───── Records to process

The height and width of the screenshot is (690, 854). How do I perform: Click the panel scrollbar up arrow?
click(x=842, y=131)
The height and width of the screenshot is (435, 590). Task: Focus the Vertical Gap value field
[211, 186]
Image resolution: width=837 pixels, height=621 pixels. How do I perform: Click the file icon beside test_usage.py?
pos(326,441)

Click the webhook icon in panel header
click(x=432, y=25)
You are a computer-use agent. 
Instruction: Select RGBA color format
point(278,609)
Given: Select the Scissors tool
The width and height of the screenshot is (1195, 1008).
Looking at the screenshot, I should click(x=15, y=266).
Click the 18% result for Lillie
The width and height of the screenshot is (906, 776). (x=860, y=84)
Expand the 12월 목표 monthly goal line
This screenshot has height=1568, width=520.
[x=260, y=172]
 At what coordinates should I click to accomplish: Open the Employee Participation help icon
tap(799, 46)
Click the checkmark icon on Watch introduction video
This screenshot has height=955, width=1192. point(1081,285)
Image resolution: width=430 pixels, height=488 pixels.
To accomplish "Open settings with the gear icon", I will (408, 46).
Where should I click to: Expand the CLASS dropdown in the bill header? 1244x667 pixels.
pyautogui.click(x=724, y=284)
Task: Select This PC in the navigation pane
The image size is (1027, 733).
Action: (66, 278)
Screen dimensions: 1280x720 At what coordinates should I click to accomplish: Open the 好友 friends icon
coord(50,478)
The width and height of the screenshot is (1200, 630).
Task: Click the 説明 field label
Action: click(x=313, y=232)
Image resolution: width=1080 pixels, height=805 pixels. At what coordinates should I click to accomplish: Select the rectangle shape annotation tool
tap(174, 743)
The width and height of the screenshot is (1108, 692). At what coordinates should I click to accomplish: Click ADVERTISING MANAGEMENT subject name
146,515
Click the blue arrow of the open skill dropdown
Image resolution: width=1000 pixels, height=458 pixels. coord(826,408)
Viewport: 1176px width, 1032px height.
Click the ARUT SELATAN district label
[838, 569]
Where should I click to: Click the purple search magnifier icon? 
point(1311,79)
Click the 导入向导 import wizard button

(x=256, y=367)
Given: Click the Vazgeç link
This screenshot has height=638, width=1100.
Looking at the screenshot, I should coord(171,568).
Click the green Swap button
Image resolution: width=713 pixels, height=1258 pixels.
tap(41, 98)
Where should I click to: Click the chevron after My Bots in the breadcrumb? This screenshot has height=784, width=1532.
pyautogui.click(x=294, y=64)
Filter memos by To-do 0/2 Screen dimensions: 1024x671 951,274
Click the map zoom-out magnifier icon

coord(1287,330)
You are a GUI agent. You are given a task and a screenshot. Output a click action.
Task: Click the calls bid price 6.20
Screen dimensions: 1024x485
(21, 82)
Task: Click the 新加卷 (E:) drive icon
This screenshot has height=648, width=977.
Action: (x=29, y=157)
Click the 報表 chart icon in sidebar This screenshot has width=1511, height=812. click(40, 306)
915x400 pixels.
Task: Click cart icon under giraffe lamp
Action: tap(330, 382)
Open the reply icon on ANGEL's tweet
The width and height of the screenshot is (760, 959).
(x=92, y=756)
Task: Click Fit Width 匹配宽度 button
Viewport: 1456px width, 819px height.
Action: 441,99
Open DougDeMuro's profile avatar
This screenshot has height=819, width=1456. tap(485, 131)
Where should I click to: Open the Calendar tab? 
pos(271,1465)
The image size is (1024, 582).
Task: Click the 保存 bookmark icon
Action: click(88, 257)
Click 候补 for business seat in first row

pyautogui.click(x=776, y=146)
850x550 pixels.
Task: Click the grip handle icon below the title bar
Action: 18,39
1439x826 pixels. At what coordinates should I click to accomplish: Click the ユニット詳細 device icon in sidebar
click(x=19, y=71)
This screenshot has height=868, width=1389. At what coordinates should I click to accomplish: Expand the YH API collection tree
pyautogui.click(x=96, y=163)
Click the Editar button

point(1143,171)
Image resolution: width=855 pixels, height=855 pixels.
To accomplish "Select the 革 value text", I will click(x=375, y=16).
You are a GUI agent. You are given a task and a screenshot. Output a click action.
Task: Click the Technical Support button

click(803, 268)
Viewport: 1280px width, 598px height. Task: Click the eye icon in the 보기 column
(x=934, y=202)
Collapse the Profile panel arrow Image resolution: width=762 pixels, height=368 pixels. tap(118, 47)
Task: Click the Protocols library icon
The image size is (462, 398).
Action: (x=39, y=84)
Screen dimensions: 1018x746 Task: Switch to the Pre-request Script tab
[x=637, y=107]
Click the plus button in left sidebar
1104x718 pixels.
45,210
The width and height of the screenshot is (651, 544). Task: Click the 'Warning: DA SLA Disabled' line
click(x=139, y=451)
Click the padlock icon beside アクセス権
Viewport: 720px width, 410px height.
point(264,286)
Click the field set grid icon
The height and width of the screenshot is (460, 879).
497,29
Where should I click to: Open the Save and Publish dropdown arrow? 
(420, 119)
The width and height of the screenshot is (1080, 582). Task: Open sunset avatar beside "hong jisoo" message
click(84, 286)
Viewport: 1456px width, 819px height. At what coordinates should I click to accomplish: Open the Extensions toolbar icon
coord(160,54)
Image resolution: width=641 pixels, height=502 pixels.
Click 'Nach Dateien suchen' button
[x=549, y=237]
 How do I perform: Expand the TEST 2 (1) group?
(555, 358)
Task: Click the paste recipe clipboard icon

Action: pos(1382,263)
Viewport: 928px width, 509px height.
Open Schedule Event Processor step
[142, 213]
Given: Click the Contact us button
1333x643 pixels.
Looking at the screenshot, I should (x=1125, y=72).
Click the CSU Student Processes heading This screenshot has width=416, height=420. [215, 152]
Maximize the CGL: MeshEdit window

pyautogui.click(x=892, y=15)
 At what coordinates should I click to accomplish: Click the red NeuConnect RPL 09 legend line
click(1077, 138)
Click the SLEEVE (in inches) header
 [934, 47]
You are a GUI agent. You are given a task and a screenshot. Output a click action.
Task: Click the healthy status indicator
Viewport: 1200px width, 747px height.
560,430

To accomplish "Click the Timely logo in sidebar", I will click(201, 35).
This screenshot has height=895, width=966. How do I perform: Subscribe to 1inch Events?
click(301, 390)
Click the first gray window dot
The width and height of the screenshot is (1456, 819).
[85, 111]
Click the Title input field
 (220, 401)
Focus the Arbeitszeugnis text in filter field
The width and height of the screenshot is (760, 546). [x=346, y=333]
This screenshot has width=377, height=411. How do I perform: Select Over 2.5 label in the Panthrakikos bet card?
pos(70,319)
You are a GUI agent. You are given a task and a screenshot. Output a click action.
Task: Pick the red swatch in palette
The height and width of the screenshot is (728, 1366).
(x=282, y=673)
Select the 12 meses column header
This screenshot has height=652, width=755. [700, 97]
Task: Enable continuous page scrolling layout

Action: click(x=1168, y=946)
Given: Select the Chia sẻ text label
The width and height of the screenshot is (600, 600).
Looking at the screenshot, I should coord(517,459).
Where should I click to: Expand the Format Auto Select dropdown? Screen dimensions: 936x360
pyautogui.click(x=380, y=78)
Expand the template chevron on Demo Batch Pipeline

──────────

### Set exercise:
Rescale the part of the material that opens with the line containing "Where should I click to: Click the chevron" and closes with the line containing "pyautogui.click(x=294, y=64)". Write out every line in that part, requests included, with each coordinate in the answers multiplied by 1.8 and rounded to a whole number, halves rounding up.

### Answer in full:
Where should I click to: Click the chevron after My Bots in the breadcrumb? This screenshot has height=784, width=1532.
pyautogui.click(x=529, y=115)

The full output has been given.